I listed Kansas City, MO in the second GBA article at the end of my reply (#38) above yours. Please look at Table 2 in that article.
If you have four unobstructed, equally sized window glass 1 SQFT each, U=0.2 (R-5), one each facing North, South, East & West....and you subtract out the glazing heat losses for an average January day (assuming 16 hours with shades drawn when dark, making them U = 0.15 for 16 of 24 hours)... then 69% of the solar gains from the one SQFT facing south are retained after subtracting out the heat losses from that south-facing glazing. North facing is a net loser obviously with zero direct solar radiation. Slightly more than all of the solar gains for East and for West are lost due to heat losses through that glass, approximately no net gain or loss for glazing in those directions. This isn't guessing, its modeling the average January day for Kansas City MO.
Your program may not model solar heat gains from windows, or your home might have about equal amounts of glazing facing each direction? Or your windows might be shaded by other buildings or trees? Generally passive solar designs have the majority of glazing on the south side, part of habitable rooms located on the south side, and partly due to a longer East-West axis rectangular building shell with longer south and north sides. That's how the solar heat gains add up, despite cold January temps and heat losses.
As the articles notes, for Alaska, the glazing heat losses are so huge and gains so meager that there's no net solar heat gain after subtracting glazing heat losses. And other locations are more overcast on average, so the gains are far less. Only in Alaska are there no net gains for south-facing windows for an average January day. That's what Table 2 shows.
UNOBSTRUCTED south facing glazing is a source of heat gain, even after subtracting glazing heat losses, even in the dead of winter. If shaded, it doesn't work of course. And not all days are average, some sunny days, some average, some overcast, so the gains vary depending upon the weather.
It seems like one major factor for relying on solar gains is the temporal distribution. Net average gain can still be rather uncomfortable if distributed extremely unevenly.
It makes sense to keep in mind solar design, but I'm not sold on passive solar mostly because of climate change. I don't believe we know how things will turn out with that, and it's hard to ensure a passive design will continue to perform with what could be two zones worth of climate shift over the next 20-40 years.
I look at BTUs of solar heat gains on fully sunny days, average days, and overcast (15% x full sun) days for January. And look at heat losses for average January temps and design temp. Typically coldest day is clear nights and day, so that combination is worth evaluating.
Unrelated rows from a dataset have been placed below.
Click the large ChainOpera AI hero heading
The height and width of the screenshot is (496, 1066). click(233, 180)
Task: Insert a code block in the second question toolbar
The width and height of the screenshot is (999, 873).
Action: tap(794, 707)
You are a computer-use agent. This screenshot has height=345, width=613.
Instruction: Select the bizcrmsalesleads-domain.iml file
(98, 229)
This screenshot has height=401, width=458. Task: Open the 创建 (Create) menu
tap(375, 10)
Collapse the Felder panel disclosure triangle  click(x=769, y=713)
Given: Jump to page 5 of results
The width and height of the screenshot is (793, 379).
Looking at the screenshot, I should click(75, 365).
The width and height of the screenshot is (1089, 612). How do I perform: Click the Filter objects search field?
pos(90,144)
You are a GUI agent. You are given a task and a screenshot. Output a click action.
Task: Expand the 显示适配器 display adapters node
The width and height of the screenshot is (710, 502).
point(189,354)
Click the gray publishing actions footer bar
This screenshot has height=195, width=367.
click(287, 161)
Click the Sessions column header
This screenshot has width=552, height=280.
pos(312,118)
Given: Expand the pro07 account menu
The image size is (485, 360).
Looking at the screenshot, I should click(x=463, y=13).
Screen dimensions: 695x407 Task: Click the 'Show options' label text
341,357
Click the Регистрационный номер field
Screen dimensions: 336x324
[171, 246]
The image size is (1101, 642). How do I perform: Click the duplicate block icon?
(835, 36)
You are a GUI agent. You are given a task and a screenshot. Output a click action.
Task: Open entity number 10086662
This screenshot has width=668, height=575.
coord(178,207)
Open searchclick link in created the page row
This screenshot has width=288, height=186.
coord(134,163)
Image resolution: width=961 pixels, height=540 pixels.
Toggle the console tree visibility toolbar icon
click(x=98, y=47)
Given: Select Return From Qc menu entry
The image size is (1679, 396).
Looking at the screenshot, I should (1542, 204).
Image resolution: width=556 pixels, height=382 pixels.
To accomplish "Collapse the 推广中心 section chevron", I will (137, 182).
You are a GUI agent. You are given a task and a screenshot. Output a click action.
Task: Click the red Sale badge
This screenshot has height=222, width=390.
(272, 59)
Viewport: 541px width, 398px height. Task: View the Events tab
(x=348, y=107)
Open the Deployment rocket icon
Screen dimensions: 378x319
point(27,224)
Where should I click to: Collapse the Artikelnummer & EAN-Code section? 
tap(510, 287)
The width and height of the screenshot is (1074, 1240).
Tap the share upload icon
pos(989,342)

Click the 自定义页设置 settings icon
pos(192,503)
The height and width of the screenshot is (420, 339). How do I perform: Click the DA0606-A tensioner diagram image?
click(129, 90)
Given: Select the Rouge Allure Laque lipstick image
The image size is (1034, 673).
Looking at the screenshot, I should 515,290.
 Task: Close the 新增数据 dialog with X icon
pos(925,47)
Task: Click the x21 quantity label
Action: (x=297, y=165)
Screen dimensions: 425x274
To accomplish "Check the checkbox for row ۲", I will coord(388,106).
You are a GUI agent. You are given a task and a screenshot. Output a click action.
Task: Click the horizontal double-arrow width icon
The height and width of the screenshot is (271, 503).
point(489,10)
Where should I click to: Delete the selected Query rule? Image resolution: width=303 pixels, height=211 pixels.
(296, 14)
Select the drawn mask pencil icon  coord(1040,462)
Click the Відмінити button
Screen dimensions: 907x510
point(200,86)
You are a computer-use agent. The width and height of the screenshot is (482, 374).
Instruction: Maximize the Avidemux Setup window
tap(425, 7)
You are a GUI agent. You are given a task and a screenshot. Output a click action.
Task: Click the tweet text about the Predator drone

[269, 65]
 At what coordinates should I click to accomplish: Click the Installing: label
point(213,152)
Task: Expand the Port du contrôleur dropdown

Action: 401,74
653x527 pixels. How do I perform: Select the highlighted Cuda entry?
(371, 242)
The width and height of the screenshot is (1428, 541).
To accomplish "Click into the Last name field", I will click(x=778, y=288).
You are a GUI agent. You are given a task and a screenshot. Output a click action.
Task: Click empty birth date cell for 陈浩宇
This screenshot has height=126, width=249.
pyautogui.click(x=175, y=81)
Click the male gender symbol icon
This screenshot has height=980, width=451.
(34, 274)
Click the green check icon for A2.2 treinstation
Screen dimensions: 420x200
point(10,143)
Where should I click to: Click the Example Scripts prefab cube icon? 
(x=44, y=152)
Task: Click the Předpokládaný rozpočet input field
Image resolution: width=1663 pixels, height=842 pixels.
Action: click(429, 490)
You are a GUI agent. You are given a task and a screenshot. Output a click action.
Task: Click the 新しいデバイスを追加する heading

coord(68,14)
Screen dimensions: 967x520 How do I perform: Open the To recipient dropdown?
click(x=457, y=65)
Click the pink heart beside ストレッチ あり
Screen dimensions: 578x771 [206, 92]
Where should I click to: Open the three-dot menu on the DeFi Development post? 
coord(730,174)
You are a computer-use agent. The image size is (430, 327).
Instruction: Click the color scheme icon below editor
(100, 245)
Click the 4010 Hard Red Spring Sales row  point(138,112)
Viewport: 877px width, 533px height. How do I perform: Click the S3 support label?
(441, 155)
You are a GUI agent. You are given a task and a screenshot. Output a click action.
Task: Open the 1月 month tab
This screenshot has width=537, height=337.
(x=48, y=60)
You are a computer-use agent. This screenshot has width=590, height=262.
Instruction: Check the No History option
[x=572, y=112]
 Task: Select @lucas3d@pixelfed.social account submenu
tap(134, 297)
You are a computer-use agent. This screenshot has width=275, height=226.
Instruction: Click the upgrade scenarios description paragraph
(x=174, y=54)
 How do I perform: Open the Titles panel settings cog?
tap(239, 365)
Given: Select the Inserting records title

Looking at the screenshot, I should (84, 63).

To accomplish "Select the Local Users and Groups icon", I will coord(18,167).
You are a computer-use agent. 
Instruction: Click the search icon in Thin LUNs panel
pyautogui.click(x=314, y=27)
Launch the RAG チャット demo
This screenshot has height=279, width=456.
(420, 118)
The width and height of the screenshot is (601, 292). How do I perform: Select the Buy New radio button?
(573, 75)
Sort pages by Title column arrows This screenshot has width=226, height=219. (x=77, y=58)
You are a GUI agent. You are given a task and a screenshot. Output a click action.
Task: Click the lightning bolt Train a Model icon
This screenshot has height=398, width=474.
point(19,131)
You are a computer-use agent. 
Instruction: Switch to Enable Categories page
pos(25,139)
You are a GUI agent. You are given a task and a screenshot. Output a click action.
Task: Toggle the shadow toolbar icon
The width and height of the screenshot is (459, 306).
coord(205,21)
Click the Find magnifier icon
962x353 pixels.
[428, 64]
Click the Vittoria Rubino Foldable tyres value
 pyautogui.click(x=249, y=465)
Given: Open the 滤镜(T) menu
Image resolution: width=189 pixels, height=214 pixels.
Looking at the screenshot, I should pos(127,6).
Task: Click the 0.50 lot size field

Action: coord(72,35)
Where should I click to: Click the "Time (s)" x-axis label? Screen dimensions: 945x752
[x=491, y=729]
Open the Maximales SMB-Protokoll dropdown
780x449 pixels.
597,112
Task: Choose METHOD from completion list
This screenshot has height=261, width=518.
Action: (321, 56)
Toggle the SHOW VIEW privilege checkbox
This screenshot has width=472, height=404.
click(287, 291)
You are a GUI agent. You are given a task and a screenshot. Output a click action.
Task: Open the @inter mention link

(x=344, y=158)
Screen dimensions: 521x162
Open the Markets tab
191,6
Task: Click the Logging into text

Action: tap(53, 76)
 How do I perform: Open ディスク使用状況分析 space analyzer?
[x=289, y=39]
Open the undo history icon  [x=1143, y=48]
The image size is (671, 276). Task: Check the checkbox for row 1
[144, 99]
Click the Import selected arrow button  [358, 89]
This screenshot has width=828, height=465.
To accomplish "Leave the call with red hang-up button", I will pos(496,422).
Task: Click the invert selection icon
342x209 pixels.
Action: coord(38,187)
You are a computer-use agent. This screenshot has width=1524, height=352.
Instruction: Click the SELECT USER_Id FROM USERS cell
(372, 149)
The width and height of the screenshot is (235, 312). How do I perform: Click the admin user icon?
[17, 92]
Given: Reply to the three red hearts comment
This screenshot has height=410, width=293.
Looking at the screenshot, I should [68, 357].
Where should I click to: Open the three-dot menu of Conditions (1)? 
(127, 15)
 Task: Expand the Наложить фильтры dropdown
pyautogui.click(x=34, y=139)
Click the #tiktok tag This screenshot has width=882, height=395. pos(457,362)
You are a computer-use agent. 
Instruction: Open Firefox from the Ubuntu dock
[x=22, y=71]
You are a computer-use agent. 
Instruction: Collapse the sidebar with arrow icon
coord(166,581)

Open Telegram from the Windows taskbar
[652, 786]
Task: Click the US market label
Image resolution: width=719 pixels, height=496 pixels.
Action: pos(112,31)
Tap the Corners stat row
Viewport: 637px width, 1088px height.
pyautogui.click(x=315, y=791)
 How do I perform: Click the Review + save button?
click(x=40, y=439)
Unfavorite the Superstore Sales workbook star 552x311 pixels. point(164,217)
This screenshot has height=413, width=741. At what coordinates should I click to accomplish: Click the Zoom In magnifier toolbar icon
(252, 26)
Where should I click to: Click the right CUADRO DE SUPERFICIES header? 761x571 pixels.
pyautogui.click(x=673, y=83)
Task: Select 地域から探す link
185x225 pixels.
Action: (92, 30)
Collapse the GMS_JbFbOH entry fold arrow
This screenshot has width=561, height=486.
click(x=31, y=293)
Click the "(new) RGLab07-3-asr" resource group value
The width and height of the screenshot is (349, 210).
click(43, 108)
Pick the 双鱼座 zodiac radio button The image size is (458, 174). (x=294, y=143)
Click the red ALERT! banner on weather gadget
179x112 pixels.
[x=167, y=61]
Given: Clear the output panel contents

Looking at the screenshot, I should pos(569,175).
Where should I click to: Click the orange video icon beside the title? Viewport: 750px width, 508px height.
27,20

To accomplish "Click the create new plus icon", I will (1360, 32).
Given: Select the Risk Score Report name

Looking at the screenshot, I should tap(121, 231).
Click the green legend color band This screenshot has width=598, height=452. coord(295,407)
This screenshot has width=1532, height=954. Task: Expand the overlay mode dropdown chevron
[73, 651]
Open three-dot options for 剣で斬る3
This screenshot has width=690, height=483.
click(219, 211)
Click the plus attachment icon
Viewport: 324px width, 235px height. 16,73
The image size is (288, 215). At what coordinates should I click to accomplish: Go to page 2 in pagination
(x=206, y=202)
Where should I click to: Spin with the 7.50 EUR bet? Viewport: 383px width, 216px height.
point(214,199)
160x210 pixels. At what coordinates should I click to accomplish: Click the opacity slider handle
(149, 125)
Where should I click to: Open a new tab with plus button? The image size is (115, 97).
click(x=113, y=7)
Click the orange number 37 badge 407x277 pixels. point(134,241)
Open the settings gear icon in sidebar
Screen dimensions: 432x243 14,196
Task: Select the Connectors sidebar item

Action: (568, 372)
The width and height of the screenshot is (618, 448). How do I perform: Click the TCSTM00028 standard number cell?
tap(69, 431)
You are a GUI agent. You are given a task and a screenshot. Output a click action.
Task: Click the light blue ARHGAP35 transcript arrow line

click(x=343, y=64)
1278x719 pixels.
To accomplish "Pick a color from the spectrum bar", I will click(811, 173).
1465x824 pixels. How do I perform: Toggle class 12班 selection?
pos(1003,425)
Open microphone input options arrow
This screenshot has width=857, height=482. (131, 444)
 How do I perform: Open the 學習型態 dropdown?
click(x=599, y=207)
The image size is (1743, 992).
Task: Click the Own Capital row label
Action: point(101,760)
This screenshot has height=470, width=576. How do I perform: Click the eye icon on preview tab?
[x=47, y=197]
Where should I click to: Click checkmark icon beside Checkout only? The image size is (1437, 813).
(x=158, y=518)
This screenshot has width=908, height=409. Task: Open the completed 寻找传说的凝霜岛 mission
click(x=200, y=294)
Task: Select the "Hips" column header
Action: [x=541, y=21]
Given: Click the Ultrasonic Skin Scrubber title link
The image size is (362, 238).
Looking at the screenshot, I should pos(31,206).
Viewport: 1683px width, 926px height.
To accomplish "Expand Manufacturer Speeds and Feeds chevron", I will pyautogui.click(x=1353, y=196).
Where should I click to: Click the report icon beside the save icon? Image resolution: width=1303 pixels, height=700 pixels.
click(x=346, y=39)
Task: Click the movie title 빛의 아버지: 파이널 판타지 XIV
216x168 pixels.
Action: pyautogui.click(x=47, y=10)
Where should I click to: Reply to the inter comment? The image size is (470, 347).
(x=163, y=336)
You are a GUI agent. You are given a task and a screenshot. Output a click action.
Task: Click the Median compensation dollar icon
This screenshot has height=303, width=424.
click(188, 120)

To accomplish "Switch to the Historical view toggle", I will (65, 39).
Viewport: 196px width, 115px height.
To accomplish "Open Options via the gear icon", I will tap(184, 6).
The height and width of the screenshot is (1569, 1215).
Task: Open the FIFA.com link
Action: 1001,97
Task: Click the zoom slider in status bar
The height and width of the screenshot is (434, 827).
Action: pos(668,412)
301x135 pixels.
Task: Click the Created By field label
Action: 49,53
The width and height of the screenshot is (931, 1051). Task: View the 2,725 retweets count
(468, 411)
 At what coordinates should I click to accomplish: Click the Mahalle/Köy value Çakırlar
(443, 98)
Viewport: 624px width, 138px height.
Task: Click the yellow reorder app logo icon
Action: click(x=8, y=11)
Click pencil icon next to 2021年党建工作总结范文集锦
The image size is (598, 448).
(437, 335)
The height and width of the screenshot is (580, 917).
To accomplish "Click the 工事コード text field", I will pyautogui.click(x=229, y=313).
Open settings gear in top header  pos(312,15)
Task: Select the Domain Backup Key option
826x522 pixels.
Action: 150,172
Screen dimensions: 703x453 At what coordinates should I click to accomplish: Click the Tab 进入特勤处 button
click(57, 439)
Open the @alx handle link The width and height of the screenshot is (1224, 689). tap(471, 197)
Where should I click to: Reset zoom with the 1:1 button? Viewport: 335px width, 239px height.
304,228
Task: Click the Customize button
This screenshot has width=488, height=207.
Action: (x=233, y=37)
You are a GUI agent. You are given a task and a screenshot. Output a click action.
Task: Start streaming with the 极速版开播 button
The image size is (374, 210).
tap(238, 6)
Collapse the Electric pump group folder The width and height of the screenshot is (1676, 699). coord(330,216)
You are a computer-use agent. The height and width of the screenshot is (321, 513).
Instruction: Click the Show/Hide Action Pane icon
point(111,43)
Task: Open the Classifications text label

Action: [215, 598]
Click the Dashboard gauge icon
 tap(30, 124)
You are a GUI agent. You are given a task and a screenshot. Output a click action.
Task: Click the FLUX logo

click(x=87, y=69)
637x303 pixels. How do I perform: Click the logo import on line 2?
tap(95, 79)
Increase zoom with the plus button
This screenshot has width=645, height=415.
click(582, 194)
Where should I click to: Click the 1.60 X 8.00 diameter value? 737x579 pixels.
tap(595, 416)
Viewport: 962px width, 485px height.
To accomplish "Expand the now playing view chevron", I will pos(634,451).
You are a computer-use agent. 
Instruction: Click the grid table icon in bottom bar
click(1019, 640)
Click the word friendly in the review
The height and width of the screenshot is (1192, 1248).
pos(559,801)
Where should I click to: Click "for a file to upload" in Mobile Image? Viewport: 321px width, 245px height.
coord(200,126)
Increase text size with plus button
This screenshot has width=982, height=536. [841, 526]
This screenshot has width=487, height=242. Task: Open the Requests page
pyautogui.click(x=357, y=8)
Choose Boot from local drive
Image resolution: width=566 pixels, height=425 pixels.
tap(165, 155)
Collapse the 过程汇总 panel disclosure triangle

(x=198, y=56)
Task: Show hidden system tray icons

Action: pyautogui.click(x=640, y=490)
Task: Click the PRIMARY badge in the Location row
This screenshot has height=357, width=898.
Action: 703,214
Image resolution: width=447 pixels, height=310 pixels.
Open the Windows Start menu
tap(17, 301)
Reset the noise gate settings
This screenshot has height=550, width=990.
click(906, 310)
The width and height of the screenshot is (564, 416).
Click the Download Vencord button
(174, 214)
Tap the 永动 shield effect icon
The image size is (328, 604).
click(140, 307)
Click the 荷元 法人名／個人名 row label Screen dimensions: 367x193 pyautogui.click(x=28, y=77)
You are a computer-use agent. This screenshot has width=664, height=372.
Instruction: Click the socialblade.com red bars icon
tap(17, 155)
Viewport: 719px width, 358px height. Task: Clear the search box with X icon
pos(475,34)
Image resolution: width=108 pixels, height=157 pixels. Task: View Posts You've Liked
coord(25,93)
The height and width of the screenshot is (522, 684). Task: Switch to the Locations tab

Overcast day at average Jan temps is likely the worst performance realistically, and looking at those days for 3 to 5 days in a row to see interior temp drops is useful IMHO. Experienced only one 3-day overcast period in 5 years (dry sunny climate), and interior temps dropped to 59F. (I never used supplementary heating.)
I also look at hourly heat losses and gains for 24 hour cycle.
(Most people would have backup heating for unusual events, like a broken window or extreme weather events.)
Climate change is warming. The problem with the house I built would be inability to continue overnight natural cooling during the summer. AC would be needed now or the future.
Being in an area that thunderstorms and occasional intense rainstorms might be problematic, and worsened by climate change.... the quarter-acre yard is designed with a dry creek bed to drain flash flood water from west (uphill to foothills) across the south side of the house (20' away) to the street (downhill and out without nearing the house). Snow is Colorado powder, feet at a time but lightweight. Winds are notoriously high but I built fairly low to the ground vs. nearby properties, and used extra bracing in the attic and hurricane clips for truss and roof joist connections to top plates. Now I know ways to have done more for wind events.
What would you do re climate change?
Yeah, if you're not modeling you're just guessing. BeOpt lets you put in "thermal mass," when you model you can see it's not the panacea some seem to think it is.